Lina Cooper thinks about this all the time. The 25-year-old Ukrainian songwriter and musician is a personal assistant to a songwriter who made it big in the seventies; a few hit songs have set him and his children up for life. Cooper, on the other hand, named her second album “some random girl that never made it on the internet.” She knows jealousy so well she wrote and recorded a whole song about it. (“I open my eyes, then open my phone, and then I see a girl that has what I want / The day has just begun, I’m already mad / I want what you have, so fucking bad.”) A year ago, Cooper made a friend her age who was also doing music. She was newer to the scene than Cooper, and seemed to work less than she did, but she kept getting into important rooms and booking shows. “I’m like, How is she getting all of that?” The answer, she discovered later, was that she was paying a manager to set her up with the gigs. Because, of course, in L.A. — and in Maia and Talullah’s version of it — nothing is as ever as it seems. One day, the friend told Lina she admired her, that she was her motivation. “She was like, ‘I love how hard you work, your songwriting is amazing.’” Lina had no idea the friend looked up to her, and whatever jealousy she’d had, she let it go. It reminded her of the real talk Maia and Talullah have on the show, in which the seeming “It” girl admits she’s actually broke and flailing — her Balenciaga bag is actually stolen. “They’re trying to seem like they’re doing great, but they’re not,” Cooper says. “Then there’s this real moment where they’re like, ‘Actually, life really sucks for me right now. Like, I really hate it. I really don’t like it.’”

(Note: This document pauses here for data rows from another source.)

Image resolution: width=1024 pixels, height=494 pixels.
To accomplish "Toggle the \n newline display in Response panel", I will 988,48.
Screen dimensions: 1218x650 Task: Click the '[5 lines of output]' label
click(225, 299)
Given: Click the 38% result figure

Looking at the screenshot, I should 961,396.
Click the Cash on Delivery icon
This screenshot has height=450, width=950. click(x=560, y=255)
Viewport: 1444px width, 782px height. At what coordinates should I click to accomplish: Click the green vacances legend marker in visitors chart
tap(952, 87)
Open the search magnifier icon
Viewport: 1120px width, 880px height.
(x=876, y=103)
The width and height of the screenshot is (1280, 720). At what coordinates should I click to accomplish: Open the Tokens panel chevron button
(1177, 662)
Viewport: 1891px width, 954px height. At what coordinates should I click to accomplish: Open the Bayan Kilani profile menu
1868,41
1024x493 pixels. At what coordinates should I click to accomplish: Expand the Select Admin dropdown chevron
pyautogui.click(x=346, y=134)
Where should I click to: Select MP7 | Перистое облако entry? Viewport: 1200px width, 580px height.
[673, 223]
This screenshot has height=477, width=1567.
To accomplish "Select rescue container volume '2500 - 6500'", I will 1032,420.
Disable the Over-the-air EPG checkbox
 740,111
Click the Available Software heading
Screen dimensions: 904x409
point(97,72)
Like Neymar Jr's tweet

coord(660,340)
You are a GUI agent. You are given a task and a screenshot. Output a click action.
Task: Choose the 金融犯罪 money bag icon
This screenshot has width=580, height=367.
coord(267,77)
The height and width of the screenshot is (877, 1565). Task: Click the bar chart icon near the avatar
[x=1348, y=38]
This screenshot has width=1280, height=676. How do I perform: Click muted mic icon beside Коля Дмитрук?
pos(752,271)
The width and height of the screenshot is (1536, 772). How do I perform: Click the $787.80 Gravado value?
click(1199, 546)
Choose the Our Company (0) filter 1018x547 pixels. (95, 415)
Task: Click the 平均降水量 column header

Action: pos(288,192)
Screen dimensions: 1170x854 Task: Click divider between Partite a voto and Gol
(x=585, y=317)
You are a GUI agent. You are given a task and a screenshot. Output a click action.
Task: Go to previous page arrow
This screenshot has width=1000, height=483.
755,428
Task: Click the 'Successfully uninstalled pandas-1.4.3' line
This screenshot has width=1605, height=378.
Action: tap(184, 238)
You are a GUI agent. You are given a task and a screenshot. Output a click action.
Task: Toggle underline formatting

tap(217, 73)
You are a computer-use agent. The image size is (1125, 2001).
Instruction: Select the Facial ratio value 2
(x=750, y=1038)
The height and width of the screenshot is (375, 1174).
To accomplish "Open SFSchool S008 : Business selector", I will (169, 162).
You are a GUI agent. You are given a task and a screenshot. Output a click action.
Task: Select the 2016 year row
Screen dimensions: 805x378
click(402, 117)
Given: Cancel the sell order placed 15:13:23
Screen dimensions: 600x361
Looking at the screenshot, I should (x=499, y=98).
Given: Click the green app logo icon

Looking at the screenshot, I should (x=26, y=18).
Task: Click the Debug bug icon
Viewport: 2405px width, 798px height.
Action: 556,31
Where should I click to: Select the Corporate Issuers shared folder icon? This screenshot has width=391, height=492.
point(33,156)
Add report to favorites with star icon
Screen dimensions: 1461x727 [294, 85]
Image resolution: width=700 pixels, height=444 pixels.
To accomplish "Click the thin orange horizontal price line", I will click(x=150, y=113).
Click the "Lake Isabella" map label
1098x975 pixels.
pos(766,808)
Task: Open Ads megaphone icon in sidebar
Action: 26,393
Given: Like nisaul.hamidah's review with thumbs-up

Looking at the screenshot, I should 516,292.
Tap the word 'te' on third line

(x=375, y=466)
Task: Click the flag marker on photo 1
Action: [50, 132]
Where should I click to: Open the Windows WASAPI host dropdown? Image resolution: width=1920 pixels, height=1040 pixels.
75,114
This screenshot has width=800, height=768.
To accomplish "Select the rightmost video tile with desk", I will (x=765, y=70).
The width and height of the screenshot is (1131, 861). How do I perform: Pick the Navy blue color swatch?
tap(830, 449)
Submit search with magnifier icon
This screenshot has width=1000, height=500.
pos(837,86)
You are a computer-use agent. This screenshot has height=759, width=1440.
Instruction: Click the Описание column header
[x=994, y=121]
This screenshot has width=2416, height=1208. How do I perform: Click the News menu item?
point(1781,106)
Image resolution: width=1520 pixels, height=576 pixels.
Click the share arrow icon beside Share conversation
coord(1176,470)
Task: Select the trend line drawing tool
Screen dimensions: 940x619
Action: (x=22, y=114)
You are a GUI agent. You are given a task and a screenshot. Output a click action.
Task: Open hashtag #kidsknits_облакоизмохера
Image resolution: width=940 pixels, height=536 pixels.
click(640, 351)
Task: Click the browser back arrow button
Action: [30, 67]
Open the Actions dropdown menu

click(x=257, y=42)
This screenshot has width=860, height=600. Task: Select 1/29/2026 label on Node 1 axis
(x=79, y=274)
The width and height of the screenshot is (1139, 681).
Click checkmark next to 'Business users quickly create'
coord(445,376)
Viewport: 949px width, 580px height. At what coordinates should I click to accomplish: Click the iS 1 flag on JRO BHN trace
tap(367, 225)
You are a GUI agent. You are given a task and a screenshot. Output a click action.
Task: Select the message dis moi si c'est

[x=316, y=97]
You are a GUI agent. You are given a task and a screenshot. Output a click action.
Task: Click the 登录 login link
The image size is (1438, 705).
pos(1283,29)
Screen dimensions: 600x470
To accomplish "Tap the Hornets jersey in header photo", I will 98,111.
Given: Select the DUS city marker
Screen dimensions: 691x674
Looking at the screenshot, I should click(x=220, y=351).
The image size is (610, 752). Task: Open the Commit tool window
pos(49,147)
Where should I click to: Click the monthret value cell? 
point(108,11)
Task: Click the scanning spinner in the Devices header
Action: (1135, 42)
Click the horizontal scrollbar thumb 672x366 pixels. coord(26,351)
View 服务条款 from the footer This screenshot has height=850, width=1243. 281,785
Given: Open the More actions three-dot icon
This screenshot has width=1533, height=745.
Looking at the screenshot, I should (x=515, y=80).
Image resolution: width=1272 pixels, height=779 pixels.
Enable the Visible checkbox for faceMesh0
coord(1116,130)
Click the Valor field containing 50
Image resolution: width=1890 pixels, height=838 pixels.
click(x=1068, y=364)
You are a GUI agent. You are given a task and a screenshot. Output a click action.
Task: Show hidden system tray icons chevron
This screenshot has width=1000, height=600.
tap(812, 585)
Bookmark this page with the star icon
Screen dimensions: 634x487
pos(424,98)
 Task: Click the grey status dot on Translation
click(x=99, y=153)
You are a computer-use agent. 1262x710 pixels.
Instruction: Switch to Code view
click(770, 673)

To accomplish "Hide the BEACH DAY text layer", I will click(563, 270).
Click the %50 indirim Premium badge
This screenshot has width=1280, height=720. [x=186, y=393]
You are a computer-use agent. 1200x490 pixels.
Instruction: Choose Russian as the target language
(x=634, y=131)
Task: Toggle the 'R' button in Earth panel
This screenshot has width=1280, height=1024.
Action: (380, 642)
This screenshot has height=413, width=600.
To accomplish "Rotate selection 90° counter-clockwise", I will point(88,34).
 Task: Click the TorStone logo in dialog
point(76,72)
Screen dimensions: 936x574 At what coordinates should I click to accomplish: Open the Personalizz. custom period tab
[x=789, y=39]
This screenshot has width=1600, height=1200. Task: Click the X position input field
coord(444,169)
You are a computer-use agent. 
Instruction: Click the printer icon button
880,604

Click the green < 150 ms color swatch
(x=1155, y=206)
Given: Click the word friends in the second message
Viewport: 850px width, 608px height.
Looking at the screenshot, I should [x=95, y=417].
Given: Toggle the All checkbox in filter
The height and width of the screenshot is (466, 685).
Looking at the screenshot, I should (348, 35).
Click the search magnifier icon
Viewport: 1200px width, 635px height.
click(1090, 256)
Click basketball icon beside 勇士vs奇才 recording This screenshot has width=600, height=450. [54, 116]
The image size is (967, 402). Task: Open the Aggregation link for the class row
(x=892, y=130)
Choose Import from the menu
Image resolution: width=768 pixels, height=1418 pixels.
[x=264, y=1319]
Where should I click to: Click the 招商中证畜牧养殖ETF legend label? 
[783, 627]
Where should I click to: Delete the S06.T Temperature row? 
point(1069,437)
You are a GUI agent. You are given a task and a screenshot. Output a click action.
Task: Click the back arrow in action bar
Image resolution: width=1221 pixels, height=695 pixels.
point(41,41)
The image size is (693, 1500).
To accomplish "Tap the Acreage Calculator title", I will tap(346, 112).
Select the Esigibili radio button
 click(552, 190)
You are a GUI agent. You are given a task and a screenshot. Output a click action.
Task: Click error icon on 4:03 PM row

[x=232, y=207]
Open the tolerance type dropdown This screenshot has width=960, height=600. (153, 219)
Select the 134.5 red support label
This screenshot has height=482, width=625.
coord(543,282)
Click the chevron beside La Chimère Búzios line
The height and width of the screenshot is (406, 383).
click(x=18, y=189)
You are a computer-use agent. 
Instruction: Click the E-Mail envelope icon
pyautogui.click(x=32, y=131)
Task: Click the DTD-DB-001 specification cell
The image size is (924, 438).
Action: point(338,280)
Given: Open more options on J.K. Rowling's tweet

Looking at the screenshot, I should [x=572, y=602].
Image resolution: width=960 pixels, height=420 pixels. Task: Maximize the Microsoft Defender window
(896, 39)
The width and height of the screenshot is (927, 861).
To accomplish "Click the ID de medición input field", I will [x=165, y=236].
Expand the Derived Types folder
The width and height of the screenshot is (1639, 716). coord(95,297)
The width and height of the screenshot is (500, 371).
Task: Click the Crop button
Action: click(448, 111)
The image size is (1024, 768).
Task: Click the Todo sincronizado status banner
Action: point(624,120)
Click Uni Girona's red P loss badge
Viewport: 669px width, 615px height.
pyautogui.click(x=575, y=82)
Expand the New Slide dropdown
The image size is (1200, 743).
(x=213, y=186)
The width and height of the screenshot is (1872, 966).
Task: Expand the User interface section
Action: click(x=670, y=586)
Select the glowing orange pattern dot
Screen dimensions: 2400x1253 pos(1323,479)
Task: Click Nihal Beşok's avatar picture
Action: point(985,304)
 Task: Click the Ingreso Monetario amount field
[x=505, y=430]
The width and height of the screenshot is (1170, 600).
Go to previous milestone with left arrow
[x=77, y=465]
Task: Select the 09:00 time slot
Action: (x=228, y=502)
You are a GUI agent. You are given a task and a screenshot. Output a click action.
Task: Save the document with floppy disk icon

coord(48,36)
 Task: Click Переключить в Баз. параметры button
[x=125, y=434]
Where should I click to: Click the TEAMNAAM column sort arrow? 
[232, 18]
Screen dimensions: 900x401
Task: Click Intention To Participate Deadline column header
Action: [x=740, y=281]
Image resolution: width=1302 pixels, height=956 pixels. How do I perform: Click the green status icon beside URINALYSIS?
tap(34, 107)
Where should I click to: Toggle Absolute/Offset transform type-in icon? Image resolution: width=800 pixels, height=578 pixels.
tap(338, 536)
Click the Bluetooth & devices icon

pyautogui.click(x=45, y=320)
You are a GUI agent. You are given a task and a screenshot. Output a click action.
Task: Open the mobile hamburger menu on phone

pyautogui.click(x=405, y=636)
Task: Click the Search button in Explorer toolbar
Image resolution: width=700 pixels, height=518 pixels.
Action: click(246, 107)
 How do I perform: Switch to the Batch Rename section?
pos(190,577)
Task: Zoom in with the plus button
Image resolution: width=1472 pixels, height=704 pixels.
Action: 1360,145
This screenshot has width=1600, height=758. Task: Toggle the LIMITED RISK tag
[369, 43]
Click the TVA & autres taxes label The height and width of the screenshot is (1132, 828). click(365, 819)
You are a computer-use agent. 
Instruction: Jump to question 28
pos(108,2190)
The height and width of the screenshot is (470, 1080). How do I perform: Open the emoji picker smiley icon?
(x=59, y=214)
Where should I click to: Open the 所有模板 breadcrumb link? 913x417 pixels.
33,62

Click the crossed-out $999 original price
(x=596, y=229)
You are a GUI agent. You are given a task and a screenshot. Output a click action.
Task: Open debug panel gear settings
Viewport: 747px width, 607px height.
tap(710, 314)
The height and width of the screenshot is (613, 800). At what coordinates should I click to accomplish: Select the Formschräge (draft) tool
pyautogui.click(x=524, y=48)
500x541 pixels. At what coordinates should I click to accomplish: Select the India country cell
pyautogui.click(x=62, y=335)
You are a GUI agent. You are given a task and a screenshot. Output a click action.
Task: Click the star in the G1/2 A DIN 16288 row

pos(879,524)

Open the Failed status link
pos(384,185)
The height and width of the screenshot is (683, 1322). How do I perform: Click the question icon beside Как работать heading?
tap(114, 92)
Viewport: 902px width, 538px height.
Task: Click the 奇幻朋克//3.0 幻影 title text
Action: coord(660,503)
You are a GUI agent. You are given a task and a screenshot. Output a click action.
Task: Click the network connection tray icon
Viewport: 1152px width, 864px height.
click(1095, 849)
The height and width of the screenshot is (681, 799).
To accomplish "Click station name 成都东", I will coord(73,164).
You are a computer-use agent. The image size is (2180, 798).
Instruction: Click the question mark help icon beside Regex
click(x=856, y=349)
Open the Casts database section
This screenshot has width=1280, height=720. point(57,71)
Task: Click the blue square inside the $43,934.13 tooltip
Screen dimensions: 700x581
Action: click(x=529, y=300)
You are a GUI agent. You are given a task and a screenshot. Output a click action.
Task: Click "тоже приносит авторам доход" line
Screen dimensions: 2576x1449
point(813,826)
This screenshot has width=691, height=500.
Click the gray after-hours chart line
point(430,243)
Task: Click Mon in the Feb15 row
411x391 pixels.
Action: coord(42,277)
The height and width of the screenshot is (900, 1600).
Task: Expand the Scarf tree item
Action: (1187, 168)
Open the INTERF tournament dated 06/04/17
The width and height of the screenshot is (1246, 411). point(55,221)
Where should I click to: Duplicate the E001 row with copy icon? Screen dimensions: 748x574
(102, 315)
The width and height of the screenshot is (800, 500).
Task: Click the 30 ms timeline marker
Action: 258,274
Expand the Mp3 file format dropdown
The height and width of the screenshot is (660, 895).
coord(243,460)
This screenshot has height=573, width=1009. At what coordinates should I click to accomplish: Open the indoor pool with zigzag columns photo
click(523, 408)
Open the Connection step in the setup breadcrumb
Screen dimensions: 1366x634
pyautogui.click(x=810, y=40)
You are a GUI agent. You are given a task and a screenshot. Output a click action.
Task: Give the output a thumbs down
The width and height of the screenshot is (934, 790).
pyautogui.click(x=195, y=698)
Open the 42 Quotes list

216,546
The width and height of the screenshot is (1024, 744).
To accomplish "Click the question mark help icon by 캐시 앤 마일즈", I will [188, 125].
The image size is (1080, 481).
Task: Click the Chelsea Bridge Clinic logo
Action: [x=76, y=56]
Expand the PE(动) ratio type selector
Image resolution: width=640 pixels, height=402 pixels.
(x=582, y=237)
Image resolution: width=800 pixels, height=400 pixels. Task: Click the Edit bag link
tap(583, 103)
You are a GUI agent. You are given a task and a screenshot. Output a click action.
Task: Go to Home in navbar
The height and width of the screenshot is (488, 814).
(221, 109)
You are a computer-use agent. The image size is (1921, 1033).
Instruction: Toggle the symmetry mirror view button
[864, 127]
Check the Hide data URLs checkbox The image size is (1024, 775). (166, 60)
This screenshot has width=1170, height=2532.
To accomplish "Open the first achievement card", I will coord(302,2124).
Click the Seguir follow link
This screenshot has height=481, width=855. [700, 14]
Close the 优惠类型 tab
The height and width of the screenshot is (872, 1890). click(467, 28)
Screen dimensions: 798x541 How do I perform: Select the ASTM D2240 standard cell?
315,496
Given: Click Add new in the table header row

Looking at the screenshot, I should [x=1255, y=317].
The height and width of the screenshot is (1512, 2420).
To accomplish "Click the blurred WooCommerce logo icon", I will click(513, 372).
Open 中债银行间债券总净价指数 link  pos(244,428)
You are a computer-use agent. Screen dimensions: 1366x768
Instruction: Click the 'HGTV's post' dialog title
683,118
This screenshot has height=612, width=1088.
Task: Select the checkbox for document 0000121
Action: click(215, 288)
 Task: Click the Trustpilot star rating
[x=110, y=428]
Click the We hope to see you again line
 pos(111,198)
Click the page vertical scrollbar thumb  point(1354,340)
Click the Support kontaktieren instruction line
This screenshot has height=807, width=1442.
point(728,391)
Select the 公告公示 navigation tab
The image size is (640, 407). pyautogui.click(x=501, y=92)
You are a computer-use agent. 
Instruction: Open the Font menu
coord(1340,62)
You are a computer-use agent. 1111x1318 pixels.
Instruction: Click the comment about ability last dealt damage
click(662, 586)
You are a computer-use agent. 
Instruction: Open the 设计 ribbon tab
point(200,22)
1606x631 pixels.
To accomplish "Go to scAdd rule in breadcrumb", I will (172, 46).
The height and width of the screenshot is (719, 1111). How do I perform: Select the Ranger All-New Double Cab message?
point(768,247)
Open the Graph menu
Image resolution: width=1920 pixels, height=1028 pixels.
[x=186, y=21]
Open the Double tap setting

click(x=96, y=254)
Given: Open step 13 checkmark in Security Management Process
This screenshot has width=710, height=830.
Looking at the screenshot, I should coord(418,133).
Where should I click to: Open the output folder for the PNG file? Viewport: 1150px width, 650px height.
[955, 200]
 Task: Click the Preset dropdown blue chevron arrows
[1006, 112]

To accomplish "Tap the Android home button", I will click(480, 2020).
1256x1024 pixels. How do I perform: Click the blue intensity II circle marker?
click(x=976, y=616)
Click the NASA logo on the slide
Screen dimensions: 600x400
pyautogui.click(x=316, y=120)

Even though her modeling career is going well, Charlie’s friends joke that she’s “just last,” that they’re waiting for her turn to come. Not so long ago, they were all waiting together. “It used to be a thing we all talked about: ‘I hate this, it’s so hard,’” Charlie says. But “it’s gotten a lot easier for some people” these days, and those talks don’t happen as often. If she could do what the I Love LA cast was doing, if she could put her own clique on television, she’d do it in an instant. The way she sees it, a rising tide lifts all boats. If, in season two, the I Love LA crew needs a girl at a bar to “throw some lines out,” she’d happily play the part.